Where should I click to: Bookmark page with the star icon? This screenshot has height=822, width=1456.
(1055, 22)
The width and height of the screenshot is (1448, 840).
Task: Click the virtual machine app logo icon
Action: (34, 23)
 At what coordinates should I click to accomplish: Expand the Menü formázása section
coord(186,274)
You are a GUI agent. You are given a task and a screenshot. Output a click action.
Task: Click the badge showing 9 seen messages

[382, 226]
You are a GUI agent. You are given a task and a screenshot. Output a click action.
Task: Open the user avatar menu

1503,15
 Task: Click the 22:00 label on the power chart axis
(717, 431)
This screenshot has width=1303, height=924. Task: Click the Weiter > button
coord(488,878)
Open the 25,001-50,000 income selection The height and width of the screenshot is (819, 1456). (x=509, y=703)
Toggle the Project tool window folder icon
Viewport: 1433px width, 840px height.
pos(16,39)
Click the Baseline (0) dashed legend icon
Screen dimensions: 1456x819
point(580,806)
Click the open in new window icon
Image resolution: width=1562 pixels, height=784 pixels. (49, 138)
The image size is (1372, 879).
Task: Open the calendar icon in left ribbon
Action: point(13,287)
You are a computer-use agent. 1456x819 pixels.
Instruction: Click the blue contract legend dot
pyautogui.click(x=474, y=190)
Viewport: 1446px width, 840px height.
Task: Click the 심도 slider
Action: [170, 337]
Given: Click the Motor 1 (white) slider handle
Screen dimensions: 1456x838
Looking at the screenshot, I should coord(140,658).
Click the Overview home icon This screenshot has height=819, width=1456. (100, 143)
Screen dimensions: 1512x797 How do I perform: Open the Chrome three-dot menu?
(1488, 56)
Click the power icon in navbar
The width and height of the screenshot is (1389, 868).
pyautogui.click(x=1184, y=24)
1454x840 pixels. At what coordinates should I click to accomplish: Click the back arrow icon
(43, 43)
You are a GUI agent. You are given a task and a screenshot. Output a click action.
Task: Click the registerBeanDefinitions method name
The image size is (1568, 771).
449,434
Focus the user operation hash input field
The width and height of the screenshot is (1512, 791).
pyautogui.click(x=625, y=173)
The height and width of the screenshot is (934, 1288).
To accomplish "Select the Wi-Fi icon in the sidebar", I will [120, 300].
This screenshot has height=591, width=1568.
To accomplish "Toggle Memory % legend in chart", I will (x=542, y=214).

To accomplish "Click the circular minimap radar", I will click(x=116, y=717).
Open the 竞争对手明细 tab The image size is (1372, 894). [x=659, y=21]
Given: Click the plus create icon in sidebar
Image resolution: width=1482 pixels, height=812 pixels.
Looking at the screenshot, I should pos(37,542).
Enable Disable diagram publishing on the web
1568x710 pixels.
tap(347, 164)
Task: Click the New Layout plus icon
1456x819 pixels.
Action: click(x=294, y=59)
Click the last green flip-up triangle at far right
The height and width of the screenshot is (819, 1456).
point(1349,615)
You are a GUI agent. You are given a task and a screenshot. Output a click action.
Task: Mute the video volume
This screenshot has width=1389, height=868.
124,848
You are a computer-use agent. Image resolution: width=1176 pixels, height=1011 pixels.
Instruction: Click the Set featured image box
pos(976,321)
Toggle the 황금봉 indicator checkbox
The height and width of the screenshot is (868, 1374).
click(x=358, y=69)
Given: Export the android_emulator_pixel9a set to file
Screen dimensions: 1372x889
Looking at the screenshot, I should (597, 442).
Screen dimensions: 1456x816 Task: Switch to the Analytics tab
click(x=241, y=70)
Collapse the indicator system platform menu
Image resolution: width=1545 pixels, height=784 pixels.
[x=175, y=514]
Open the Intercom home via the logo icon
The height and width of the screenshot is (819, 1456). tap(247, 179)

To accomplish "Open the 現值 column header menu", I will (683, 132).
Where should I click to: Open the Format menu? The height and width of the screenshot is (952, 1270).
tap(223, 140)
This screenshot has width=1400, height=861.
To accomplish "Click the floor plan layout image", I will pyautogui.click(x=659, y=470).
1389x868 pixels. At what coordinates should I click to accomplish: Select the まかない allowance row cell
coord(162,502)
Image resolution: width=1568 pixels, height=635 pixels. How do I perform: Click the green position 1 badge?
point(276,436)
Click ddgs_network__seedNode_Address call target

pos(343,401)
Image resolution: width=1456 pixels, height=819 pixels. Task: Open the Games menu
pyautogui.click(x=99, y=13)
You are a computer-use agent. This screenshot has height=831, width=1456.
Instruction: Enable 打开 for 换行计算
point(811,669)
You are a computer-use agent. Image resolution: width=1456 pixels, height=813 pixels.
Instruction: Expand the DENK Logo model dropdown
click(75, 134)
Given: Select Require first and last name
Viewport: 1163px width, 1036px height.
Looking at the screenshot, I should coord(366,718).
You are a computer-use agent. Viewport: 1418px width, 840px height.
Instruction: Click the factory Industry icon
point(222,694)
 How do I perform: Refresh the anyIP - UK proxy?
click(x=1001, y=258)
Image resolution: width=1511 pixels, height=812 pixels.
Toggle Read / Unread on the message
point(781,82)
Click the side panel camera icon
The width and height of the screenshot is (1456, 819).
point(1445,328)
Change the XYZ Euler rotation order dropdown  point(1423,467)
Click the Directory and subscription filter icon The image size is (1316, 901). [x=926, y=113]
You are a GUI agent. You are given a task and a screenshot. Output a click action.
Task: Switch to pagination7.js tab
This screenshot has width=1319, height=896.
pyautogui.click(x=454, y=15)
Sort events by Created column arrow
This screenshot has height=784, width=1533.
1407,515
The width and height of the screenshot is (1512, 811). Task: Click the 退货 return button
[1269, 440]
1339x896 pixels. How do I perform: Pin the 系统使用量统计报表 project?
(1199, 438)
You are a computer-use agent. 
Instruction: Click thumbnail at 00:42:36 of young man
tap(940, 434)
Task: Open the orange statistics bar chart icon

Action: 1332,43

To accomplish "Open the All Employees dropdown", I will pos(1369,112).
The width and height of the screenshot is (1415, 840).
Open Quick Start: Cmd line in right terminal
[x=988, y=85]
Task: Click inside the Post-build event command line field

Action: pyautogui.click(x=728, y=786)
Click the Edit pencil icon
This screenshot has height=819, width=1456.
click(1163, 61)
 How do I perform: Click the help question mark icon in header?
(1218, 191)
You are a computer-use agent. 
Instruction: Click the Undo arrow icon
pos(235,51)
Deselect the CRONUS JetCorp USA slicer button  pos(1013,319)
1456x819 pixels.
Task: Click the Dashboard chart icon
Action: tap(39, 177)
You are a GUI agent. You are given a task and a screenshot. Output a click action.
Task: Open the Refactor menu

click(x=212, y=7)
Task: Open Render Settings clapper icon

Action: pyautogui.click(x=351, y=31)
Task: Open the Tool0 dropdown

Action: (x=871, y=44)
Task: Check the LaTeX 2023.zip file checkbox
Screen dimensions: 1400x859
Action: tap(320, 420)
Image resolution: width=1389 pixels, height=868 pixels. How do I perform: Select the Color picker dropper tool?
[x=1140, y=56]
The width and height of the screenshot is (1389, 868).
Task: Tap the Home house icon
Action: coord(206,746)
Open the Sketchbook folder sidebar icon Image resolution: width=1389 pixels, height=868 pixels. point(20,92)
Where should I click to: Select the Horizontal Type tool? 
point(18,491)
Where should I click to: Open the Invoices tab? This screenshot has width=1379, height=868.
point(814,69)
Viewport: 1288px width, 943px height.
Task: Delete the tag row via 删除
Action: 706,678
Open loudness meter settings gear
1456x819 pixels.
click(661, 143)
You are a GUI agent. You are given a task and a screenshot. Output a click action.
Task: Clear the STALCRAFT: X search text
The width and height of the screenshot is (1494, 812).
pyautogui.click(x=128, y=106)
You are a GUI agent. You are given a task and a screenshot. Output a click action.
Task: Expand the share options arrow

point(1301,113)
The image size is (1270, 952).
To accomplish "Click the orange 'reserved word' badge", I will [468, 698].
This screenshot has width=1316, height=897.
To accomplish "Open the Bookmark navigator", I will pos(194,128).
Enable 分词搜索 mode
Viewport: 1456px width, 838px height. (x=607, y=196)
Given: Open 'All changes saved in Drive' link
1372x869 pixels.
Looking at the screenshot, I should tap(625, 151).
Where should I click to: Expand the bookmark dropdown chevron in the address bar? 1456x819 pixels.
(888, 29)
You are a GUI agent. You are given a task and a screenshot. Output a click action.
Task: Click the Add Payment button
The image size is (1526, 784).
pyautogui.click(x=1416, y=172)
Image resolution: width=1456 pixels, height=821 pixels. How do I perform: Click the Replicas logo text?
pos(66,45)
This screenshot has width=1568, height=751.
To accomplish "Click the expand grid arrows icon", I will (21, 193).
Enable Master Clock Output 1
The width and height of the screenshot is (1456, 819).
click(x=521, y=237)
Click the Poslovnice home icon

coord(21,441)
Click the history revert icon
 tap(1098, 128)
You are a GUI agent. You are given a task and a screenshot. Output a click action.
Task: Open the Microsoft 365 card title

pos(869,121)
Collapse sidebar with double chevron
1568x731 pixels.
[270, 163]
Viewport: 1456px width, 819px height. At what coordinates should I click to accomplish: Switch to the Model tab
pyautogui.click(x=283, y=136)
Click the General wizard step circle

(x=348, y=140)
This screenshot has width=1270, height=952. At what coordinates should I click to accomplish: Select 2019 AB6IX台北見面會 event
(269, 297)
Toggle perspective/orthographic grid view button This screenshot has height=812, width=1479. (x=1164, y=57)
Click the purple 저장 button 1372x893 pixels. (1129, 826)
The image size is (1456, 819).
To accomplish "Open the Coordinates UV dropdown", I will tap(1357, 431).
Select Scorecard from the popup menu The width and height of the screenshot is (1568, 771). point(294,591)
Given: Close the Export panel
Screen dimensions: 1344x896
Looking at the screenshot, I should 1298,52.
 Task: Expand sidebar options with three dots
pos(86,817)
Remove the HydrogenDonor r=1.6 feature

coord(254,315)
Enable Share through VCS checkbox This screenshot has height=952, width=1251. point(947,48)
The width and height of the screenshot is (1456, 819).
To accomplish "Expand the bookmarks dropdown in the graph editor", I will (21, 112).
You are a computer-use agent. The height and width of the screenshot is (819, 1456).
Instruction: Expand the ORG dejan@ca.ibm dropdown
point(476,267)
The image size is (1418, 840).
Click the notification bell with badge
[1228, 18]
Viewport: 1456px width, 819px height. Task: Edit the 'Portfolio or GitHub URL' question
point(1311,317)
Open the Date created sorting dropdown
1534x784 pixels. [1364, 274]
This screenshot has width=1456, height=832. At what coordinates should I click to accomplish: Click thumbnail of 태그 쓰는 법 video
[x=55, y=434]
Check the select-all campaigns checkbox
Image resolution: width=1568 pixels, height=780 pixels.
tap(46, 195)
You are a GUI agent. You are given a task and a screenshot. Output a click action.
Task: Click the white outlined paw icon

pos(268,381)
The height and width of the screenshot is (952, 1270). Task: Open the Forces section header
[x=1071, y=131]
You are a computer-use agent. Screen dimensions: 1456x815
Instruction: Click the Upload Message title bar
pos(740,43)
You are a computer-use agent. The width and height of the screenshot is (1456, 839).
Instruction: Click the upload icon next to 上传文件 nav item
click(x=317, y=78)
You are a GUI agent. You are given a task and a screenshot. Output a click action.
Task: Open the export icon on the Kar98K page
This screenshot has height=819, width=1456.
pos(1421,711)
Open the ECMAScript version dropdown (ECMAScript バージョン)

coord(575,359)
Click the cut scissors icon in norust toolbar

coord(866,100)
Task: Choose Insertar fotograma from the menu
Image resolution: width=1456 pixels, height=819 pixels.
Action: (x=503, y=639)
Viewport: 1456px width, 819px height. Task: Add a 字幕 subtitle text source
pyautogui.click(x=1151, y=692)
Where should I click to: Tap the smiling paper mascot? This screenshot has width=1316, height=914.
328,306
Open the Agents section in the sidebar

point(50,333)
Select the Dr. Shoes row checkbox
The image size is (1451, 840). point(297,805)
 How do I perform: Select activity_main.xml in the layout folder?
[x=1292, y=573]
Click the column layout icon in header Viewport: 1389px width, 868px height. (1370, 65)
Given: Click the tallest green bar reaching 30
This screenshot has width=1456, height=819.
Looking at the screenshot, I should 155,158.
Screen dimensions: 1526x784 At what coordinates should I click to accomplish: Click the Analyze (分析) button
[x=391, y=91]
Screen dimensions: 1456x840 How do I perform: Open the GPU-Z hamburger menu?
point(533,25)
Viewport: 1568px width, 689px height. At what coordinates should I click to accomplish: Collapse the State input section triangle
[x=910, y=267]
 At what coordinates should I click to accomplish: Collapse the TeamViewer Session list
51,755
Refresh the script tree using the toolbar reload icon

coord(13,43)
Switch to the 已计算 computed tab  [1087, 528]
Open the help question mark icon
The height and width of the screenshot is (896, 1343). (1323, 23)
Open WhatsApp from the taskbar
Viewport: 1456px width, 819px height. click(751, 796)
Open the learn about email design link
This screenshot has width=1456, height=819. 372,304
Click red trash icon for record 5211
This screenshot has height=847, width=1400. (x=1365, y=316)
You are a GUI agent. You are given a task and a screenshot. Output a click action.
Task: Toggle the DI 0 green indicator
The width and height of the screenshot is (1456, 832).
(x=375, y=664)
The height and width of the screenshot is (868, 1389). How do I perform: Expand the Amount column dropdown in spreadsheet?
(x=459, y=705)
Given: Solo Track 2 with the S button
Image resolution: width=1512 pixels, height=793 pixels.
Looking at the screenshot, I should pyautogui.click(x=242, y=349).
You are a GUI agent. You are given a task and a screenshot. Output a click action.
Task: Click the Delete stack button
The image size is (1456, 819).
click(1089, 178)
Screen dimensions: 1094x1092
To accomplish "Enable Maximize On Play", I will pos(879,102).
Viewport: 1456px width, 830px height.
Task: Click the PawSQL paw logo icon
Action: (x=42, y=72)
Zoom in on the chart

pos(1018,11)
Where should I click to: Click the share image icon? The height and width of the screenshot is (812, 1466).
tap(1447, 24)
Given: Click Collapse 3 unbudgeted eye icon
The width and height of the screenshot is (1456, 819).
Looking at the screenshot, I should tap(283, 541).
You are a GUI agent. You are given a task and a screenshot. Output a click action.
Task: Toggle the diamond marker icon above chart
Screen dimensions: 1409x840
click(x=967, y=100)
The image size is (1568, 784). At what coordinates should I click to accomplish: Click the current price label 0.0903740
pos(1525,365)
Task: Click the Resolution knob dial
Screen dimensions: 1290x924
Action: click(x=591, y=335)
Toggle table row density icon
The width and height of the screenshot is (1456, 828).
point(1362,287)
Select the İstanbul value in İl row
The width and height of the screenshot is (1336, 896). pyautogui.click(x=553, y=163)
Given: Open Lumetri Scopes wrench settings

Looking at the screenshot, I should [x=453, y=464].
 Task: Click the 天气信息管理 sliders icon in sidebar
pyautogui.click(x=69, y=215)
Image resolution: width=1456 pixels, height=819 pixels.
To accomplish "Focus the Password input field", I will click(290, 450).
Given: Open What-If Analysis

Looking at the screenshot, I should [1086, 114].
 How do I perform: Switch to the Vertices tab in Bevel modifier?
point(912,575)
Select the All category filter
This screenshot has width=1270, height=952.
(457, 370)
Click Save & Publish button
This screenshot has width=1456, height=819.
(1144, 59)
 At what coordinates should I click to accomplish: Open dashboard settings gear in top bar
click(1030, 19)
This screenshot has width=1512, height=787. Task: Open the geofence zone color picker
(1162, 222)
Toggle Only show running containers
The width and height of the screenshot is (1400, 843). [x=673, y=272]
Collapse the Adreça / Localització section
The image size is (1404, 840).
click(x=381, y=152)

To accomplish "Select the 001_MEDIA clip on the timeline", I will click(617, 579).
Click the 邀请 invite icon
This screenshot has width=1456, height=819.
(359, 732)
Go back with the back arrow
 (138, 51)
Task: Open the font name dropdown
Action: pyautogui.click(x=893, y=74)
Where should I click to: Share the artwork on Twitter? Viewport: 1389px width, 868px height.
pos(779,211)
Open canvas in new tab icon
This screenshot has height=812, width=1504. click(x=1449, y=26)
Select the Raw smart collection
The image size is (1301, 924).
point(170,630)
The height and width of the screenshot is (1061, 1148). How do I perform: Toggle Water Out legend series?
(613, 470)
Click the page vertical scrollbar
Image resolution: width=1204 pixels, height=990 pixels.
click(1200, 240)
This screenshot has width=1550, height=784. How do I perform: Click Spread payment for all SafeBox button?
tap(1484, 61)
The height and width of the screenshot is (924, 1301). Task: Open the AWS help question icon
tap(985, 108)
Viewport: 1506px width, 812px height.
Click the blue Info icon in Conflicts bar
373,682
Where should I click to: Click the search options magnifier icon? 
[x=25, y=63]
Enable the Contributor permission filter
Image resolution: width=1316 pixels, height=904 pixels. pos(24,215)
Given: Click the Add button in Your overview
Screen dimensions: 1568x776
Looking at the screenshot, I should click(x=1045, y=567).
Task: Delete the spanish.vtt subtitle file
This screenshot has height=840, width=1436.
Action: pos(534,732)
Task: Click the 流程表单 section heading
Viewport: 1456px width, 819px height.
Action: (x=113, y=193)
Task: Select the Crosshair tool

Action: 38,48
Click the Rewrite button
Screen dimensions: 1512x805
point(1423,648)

————————

| WORK REQUEST |
Within the listing above, extract exactly the lines from the line with "Screen dimensions: 1456x838" to the line with "Task: Click the New Layout plus icon", the two named lines included, and no others.

| OUTPUT OF THE EXERCISE |
Screen dimensions: 1456x838
Looking at the screenshot, I should coord(140,658).
Click the Overview home icon This screenshot has height=819, width=1456. (100, 143)
Screen dimensions: 1512x797 How do I perform: Open the Chrome three-dot menu?
(1488, 56)
Click the power icon in navbar
The width and height of the screenshot is (1389, 868).
pyautogui.click(x=1184, y=24)
1454x840 pixels. At what coordinates should I click to accomplish: Click the back arrow icon
(43, 43)
You are a GUI agent. You are given a task and a screenshot. Output a click action.
Task: Click the registerBeanDefinitions method name
The image size is (1568, 771).
449,434
Focus the user operation hash input field
The width and height of the screenshot is (1512, 791).
pyautogui.click(x=625, y=173)
The height and width of the screenshot is (934, 1288).
To accomplish "Select the Wi-Fi icon in the sidebar", I will [120, 300].
This screenshot has height=591, width=1568.
To accomplish "Toggle Memory % legend in chart", I will (x=542, y=214).

To accomplish "Click the circular minimap radar", I will click(x=116, y=717).
Open the 竞争对手明细 tab The image size is (1372, 894). [x=659, y=21]
Given: Click the plus create icon in sidebar
Image resolution: width=1482 pixels, height=812 pixels.
Looking at the screenshot, I should pos(37,542).
Enable Disable diagram publishing on the web
1568x710 pixels.
tap(347, 164)
Task: Click the New Layout plus icon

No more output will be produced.